I mean, eventually they played it, yeah? It’s a legendary song.
Well, yeah. [Jaffe smiles.] Bob had this friend called Skill Cole [Allan Cole], who was the most famous soccer player in Jamaica. He went down to Brazil to play professionally, and he’d come back. And we would go to the radio stations, and Skill Cole brought a baseball bat with him…and they don’t play baseball in Jamaica. You know what I’m saying?
Yeah.
Around this time, I went to New York and came back and rented a car, but I didn’t have any money to pay for the rental, so I didn’t give the rental car back, so I had the rental car for more than a year. Every few months the guy would come from the rental car place to Hope Road, and the car would be there, and the guy would have a long face and go talk to Bob, just the two of them off on the side. The conversation would go on for five or 10 minutes, and soon the guy would start smiling, and then start laughing, and then the guy would go away, and the car was still there. This went on for more than a year. But Bob had me drive the rental car to the radio station, and he’d have me sit in the car with the radio on, and he and Skill went in with the baseball bat and Frowser and Tek Life, and they’d make the guy play the record. They had me in the car to make sure that it was on the air—and then the thing blew up!

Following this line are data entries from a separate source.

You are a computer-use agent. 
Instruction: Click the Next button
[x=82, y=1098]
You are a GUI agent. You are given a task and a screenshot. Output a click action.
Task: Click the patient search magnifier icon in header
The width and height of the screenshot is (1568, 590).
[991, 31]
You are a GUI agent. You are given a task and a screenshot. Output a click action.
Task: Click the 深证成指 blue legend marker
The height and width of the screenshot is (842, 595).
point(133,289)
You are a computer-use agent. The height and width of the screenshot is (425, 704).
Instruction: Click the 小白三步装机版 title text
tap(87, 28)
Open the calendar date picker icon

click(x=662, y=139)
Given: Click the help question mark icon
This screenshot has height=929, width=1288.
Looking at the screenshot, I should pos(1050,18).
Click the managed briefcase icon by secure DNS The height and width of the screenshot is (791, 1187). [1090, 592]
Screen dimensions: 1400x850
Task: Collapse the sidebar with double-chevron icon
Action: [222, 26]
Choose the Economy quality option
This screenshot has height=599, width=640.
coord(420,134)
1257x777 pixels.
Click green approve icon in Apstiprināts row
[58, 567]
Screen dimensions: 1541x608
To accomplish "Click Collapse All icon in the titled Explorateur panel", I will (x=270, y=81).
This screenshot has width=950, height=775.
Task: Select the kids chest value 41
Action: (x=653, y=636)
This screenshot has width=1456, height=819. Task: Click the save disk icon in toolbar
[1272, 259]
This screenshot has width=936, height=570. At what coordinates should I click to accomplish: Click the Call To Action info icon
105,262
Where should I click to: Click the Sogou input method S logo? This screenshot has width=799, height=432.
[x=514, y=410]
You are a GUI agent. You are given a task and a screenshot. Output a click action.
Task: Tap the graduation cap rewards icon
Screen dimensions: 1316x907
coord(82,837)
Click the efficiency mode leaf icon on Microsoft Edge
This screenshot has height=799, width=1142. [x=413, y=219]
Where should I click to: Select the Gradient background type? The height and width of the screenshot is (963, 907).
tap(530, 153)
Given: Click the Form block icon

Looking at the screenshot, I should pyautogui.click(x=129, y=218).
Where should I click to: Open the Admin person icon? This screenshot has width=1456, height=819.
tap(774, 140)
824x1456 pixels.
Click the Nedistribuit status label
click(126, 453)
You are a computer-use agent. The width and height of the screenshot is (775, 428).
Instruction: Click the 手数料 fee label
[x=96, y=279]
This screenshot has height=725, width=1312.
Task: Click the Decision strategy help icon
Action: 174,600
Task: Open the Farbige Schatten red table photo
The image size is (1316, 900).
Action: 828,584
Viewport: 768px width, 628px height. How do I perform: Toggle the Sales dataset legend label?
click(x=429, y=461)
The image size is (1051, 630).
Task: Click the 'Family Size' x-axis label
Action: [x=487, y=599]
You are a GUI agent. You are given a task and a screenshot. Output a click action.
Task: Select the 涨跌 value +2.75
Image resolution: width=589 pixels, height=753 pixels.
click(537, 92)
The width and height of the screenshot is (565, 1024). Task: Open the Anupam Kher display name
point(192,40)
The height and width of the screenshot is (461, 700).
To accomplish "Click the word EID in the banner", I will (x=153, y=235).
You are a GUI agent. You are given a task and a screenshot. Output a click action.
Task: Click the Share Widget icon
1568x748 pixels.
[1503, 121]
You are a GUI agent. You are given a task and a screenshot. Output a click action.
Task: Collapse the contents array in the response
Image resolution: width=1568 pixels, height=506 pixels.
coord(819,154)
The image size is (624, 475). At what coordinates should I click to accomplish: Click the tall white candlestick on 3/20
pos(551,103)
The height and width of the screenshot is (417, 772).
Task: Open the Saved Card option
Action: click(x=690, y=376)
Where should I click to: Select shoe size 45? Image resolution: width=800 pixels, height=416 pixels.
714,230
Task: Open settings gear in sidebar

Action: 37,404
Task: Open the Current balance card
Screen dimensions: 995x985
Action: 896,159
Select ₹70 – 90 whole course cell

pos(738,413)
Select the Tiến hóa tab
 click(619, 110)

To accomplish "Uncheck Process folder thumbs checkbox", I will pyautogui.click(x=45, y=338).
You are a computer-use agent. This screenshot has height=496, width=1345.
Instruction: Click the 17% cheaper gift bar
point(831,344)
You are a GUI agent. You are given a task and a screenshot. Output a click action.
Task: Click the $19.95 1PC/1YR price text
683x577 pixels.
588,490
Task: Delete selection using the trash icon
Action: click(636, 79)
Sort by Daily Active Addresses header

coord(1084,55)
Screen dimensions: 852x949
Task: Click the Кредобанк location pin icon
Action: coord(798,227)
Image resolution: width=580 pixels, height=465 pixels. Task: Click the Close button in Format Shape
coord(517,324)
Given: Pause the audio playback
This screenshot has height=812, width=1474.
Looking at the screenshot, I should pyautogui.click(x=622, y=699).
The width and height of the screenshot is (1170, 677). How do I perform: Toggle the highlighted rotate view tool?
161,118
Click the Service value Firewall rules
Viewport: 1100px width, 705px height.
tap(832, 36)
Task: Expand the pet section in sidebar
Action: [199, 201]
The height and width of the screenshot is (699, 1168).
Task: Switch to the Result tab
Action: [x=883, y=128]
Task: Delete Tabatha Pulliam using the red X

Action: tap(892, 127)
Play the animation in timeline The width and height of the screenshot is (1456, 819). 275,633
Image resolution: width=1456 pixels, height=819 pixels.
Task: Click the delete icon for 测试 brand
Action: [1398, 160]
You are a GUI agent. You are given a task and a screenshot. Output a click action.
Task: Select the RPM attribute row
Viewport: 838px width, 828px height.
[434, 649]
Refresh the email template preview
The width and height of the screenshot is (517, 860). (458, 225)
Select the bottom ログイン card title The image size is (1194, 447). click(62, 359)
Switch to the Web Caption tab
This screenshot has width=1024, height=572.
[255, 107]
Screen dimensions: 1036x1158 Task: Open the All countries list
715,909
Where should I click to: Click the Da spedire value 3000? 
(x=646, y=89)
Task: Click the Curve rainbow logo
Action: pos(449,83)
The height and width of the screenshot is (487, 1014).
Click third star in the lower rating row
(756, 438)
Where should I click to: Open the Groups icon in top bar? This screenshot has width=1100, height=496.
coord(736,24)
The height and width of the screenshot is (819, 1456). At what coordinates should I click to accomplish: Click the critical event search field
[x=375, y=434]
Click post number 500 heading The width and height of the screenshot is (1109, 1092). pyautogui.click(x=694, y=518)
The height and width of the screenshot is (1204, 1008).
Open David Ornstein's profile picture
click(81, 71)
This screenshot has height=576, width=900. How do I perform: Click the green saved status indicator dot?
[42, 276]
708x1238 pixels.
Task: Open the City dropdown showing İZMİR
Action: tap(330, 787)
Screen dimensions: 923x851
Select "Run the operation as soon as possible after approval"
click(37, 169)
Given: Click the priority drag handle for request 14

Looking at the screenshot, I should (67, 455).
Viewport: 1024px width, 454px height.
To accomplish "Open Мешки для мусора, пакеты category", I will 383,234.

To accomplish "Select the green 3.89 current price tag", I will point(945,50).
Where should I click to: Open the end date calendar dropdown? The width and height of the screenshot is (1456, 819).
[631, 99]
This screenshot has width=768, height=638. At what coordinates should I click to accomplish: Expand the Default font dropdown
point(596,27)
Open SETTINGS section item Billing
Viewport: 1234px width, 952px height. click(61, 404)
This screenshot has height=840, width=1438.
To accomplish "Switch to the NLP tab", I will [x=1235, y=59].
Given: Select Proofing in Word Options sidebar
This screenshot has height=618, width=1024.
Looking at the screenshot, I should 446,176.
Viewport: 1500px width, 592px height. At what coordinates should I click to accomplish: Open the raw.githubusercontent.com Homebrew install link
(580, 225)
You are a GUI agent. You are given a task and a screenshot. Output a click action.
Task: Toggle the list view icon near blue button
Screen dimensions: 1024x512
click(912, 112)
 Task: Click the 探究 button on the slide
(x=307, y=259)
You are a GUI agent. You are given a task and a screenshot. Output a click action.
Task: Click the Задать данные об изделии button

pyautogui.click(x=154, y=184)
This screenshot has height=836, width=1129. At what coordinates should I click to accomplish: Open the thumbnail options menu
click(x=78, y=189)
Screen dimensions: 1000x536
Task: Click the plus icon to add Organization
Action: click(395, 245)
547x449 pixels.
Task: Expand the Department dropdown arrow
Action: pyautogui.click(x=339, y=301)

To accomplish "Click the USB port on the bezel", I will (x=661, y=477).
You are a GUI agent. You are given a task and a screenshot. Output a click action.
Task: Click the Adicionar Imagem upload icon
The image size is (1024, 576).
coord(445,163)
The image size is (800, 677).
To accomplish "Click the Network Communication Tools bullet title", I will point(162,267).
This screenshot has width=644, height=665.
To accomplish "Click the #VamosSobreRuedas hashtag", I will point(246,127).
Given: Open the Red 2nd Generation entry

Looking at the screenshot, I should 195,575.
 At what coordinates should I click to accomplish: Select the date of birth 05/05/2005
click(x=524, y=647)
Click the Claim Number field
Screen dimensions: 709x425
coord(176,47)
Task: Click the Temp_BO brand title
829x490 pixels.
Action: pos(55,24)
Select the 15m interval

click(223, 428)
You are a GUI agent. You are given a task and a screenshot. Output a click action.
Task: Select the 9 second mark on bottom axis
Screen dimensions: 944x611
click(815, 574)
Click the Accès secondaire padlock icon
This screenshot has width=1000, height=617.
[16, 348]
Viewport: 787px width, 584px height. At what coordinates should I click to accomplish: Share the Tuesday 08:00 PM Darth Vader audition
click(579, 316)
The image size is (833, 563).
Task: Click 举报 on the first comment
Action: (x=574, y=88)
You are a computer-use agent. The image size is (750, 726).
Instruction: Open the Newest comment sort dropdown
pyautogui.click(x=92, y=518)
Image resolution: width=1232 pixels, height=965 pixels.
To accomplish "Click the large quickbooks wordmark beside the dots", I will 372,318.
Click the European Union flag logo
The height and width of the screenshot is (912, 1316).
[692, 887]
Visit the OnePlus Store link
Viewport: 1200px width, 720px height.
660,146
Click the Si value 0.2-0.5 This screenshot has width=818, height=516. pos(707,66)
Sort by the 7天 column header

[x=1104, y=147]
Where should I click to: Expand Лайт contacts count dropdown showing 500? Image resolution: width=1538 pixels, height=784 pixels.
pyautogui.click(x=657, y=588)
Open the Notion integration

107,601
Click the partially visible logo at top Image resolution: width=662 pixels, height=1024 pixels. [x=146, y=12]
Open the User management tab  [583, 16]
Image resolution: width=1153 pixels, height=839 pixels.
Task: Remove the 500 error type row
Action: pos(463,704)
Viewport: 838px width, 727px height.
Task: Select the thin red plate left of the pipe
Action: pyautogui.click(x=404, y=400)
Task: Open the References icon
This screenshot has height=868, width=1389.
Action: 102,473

The single, or from the album?
The single! But yes: Eventually it went on the Natty Dread album, after Peter [Tosh] left Bob. I was so nervous recording my harmonica part—I thought, I’m going to fuck this up! I’d never recorded anything before, and I kept fucking up. Bob said, “You’re fucking up.” “I don’t know where to come in,” I said. Bob sent Family Man in, the bass player. He stands next to me, and Family says, “Okay, when I tap you once, you come in. When I tap you twice, you stop.” And the thing blew up! It was a big deal.
Did you make a lot of money from that?
No—but it made my life.
This conversation has been edited and condensed.